● WHAT THE EXERCISE ASKS:
Take the data and return it in full. Change nothing.

*** Opening of RECORDS SHOWN ***

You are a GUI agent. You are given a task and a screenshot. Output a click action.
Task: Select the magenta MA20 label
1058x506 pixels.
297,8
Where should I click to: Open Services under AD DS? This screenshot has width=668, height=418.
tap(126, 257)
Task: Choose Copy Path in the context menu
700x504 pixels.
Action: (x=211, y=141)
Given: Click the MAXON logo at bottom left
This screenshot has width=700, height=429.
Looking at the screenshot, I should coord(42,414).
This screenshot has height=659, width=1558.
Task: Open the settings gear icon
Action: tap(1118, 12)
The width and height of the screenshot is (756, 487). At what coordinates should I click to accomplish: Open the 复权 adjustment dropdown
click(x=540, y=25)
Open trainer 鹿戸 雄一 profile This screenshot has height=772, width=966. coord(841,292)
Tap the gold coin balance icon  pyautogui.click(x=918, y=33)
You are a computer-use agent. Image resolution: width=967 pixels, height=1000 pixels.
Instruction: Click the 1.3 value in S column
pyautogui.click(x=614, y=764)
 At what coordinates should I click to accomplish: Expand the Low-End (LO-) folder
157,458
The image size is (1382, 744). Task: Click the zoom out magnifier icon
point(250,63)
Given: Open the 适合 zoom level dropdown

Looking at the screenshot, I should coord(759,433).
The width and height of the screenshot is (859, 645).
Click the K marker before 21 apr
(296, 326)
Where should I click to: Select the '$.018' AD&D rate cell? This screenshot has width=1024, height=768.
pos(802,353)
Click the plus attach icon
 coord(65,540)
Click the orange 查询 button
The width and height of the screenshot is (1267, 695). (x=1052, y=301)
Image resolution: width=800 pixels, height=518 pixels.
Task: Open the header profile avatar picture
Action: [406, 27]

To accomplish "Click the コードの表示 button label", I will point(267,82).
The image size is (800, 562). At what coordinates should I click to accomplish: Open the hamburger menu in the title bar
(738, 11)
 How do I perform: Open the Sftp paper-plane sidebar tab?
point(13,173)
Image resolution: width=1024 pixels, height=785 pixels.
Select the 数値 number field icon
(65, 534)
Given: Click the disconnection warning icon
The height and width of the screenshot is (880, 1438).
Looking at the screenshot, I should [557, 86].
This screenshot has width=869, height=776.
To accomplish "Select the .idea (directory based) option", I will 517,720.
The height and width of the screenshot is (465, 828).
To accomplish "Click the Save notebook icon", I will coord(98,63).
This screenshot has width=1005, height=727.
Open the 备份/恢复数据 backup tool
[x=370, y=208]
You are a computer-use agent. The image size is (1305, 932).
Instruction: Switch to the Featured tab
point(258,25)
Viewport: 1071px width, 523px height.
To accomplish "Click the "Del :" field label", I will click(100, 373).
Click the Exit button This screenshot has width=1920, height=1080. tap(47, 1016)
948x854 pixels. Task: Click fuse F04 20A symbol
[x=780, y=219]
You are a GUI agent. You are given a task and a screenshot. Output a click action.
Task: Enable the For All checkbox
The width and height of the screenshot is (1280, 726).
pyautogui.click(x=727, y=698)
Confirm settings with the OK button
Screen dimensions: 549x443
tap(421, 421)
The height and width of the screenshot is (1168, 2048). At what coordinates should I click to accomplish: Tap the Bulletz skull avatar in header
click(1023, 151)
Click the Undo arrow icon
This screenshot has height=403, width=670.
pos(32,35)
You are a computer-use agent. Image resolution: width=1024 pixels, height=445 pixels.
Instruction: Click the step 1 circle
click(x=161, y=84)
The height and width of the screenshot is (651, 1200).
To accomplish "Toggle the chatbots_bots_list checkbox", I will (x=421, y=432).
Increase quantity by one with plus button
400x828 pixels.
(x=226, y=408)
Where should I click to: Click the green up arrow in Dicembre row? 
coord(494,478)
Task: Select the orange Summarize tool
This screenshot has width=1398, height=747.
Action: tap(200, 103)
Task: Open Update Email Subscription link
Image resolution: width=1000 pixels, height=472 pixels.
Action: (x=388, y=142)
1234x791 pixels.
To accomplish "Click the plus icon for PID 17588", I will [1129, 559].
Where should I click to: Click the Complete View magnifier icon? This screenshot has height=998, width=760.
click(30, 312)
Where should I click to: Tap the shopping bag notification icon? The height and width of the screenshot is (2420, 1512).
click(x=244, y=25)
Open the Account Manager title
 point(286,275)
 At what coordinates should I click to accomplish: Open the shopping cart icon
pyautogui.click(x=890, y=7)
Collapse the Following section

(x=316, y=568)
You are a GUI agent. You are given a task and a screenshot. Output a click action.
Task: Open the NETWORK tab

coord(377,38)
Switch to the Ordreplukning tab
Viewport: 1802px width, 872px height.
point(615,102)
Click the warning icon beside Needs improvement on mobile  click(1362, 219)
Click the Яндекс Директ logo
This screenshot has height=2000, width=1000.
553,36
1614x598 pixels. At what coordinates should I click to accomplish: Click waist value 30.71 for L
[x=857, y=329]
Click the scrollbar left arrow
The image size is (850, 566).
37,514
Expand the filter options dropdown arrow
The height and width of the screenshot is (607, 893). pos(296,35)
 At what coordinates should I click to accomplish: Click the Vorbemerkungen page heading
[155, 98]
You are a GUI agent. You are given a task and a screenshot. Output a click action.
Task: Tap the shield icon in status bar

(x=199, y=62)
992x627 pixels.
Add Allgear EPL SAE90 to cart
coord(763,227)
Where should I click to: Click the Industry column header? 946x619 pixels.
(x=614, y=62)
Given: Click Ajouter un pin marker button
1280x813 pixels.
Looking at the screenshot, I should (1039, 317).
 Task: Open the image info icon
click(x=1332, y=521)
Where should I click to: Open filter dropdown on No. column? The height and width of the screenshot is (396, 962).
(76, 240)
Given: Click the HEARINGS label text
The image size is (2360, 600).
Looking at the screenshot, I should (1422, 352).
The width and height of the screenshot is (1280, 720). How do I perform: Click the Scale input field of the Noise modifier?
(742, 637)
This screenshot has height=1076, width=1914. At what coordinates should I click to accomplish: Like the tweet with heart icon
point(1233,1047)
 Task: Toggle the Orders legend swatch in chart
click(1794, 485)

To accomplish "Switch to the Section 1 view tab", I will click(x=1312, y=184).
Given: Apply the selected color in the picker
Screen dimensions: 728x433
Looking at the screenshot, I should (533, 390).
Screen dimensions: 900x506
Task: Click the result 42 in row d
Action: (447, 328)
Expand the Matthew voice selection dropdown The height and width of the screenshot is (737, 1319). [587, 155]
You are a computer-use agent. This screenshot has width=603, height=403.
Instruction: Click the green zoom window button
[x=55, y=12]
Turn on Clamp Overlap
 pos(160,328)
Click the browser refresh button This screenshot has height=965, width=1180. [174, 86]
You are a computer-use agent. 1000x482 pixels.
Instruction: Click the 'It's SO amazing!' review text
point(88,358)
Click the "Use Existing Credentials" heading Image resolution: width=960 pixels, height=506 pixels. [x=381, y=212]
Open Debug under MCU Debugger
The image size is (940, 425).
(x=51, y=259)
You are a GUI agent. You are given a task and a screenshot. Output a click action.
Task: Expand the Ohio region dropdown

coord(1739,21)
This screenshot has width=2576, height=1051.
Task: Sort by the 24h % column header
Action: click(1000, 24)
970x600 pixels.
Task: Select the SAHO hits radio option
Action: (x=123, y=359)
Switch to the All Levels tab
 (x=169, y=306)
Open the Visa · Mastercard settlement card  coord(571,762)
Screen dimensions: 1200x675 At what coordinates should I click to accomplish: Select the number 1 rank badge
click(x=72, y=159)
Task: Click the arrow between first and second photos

*** Close of RECORDS SHOWN ***

● ANSWER:
You are a GUI agent. You are given a task and a screenshot. Output a click action.
Task: Select the magenta MA20 label
1058x506 pixels.
297,8
Where should I click to: Open Services under AD DS? This screenshot has width=668, height=418.
tap(126, 257)
Task: Choose Copy Path in the context menu
700x504 pixels.
Action: (x=211, y=141)
Given: Click the MAXON logo at bottom left
This screenshot has width=700, height=429.
Looking at the screenshot, I should coord(42,414).
This screenshot has height=659, width=1558.
Task: Open the settings gear icon
Action: tap(1118, 12)
The width and height of the screenshot is (756, 487). At what coordinates should I click to accomplish: Open the 复权 adjustment dropdown
click(x=540, y=25)
Open trainer 鹿戸 雄一 profile This screenshot has height=772, width=966. coord(841,292)
Tap the gold coin balance icon  pyautogui.click(x=918, y=33)
You are a computer-use agent. Image resolution: width=967 pixels, height=1000 pixels.
Instruction: Click the 1.3 value in S column
pyautogui.click(x=614, y=764)
 At what coordinates should I click to accomplish: Expand the Low-End (LO-) folder
157,458
The image size is (1382, 744). Task: Click the zoom out magnifier icon
point(250,63)
Given: Open the 适合 zoom level dropdown

Looking at the screenshot, I should coord(759,433).
The width and height of the screenshot is (859, 645).
Click the K marker before 21 apr
(296, 326)
Where should I click to: Select the '$.018' AD&D rate cell? This screenshot has width=1024, height=768.
pos(802,353)
Click the plus attach icon
 coord(65,540)
Click the orange 查询 button
The width and height of the screenshot is (1267, 695). (x=1052, y=301)
Image resolution: width=800 pixels, height=518 pixels.
Task: Open the header profile avatar picture
Action: [406, 27]

To accomplish "Click the コードの表示 button label", I will point(267,82).
The image size is (800, 562). At what coordinates should I click to accomplish: Open the hamburger menu in the title bar
(738, 11)
 How do I perform: Open the Sftp paper-plane sidebar tab?
point(13,173)
Image resolution: width=1024 pixels, height=785 pixels.
Select the 数値 number field icon
(65, 534)
Given: Click the disconnection warning icon
The height and width of the screenshot is (880, 1438).
Looking at the screenshot, I should [557, 86].
This screenshot has width=869, height=776.
To accomplish "Select the .idea (directory based) option", I will 517,720.
The height and width of the screenshot is (465, 828).
To accomplish "Click the Save notebook icon", I will coord(98,63).
This screenshot has width=1005, height=727.
Open the 备份/恢复数据 backup tool
[x=370, y=208]
You are a computer-use agent. The image size is (1305, 932).
Instruction: Switch to the Featured tab
point(258,25)
Viewport: 1071px width, 523px height.
To accomplish "Click the "Del :" field label", I will click(100, 373).
Click the Exit button This screenshot has width=1920, height=1080. tap(47, 1016)
948x854 pixels. Task: Click fuse F04 20A symbol
[x=780, y=219]
You are a GUI agent. You are given a task and a screenshot. Output a click action.
Task: Enable the For All checkbox
The width and height of the screenshot is (1280, 726).
pyautogui.click(x=727, y=698)
Confirm settings with the OK button
Screen dimensions: 549x443
tap(421, 421)
The height and width of the screenshot is (1168, 2048). At what coordinates should I click to accomplish: Tap the Bulletz skull avatar in header
click(1023, 151)
Click the Undo arrow icon
This screenshot has height=403, width=670.
pos(32,35)
You are a computer-use agent. Image resolution: width=1024 pixels, height=445 pixels.
Instruction: Click the step 1 circle
click(x=161, y=84)
The height and width of the screenshot is (651, 1200).
To accomplish "Toggle the chatbots_bots_list checkbox", I will (x=421, y=432).
Increase quantity by one with plus button
400x828 pixels.
(x=226, y=408)
Where should I click to: Click the green up arrow in Dicembre row? 
coord(494,478)
Task: Select the orange Summarize tool
This screenshot has width=1398, height=747.
Action: tap(200, 103)
Task: Open Update Email Subscription link
Image resolution: width=1000 pixels, height=472 pixels.
Action: (x=388, y=142)
1234x791 pixels.
To accomplish "Click the plus icon for PID 17588", I will [1129, 559].
Where should I click to: Click the Complete View magnifier icon? This screenshot has height=998, width=760.
click(30, 312)
Where should I click to: Tap the shopping bag notification icon? The height and width of the screenshot is (2420, 1512).
click(x=244, y=25)
Open the Account Manager title
 point(286,275)
 At what coordinates should I click to accomplish: Open the shopping cart icon
pyautogui.click(x=890, y=7)
Collapse the Following section

(x=316, y=568)
You are a GUI agent. You are given a task and a screenshot. Output a click action.
Task: Open the NETWORK tab

coord(377,38)
Switch to the Ordreplukning tab
Viewport: 1802px width, 872px height.
point(615,102)
Click the warning icon beside Needs improvement on mobile  click(1362, 219)
Click the Яндекс Директ logo
This screenshot has height=2000, width=1000.
553,36
1614x598 pixels. At what coordinates should I click to accomplish: Click waist value 30.71 for L
[x=857, y=329]
Click the scrollbar left arrow
The image size is (850, 566).
37,514
Expand the filter options dropdown arrow
The height and width of the screenshot is (607, 893). pos(296,35)
 At what coordinates should I click to accomplish: Click the Vorbemerkungen page heading
[155, 98]
You are a GUI agent. You are given a task and a screenshot. Output a click action.
Task: Tap the shield icon in status bar

(x=199, y=62)
992x627 pixels.
Add Allgear EPL SAE90 to cart
coord(763,227)
Where should I click to: Click the Industry column header? 946x619 pixels.
(x=614, y=62)
Given: Click Ajouter un pin marker button
1280x813 pixels.
Looking at the screenshot, I should (1039, 317).
 Task: Open the image info icon
click(x=1332, y=521)
Where should I click to: Open filter dropdown on No. column? The height and width of the screenshot is (396, 962).
(76, 240)
Given: Click the HEARINGS label text
The image size is (2360, 600).
Looking at the screenshot, I should (1422, 352).
The width and height of the screenshot is (1280, 720). How do I perform: Click the Scale input field of the Noise modifier?
(742, 637)
This screenshot has height=1076, width=1914. At what coordinates should I click to accomplish: Like the tweet with heart icon
point(1233,1047)
 Task: Toggle the Orders legend swatch in chart
click(1794, 485)

To accomplish "Switch to the Section 1 view tab", I will click(x=1312, y=184).
Given: Apply the selected color in the picker
Screen dimensions: 728x433
Looking at the screenshot, I should (533, 390).
Screen dimensions: 900x506
Task: Click the result 42 in row d
Action: (447, 328)
Expand the Matthew voice selection dropdown The height and width of the screenshot is (737, 1319). [587, 155]
You are a computer-use agent. This screenshot has width=603, height=403.
Instruction: Click the green zoom window button
[x=55, y=12]
Turn on Clamp Overlap
 pos(160,328)
Click the browser refresh button This screenshot has height=965, width=1180. [174, 86]
You are a computer-use agent. 1000x482 pixels.
Instruction: Click the 'It's SO amazing!' review text
point(88,358)
Click the "Use Existing Credentials" heading Image resolution: width=960 pixels, height=506 pixels. [x=381, y=212]
Open Debug under MCU Debugger
The image size is (940, 425).
(x=51, y=259)
You are a GUI agent. You are given a task and a screenshot. Output a click action.
Task: Expand the Ohio region dropdown

coord(1739,21)
This screenshot has width=2576, height=1051.
Task: Sort by the 24h % column header
Action: click(1000, 24)
970x600 pixels.
Task: Select the SAHO hits radio option
Action: (x=123, y=359)
Switch to the All Levels tab
 (x=169, y=306)
Open the Visa · Mastercard settlement card  coord(571,762)
Screen dimensions: 1200x675 At what coordinates should I click to accomplish: Select the number 1 rank badge
click(x=72, y=159)
Task: Click the arrow between first and second photos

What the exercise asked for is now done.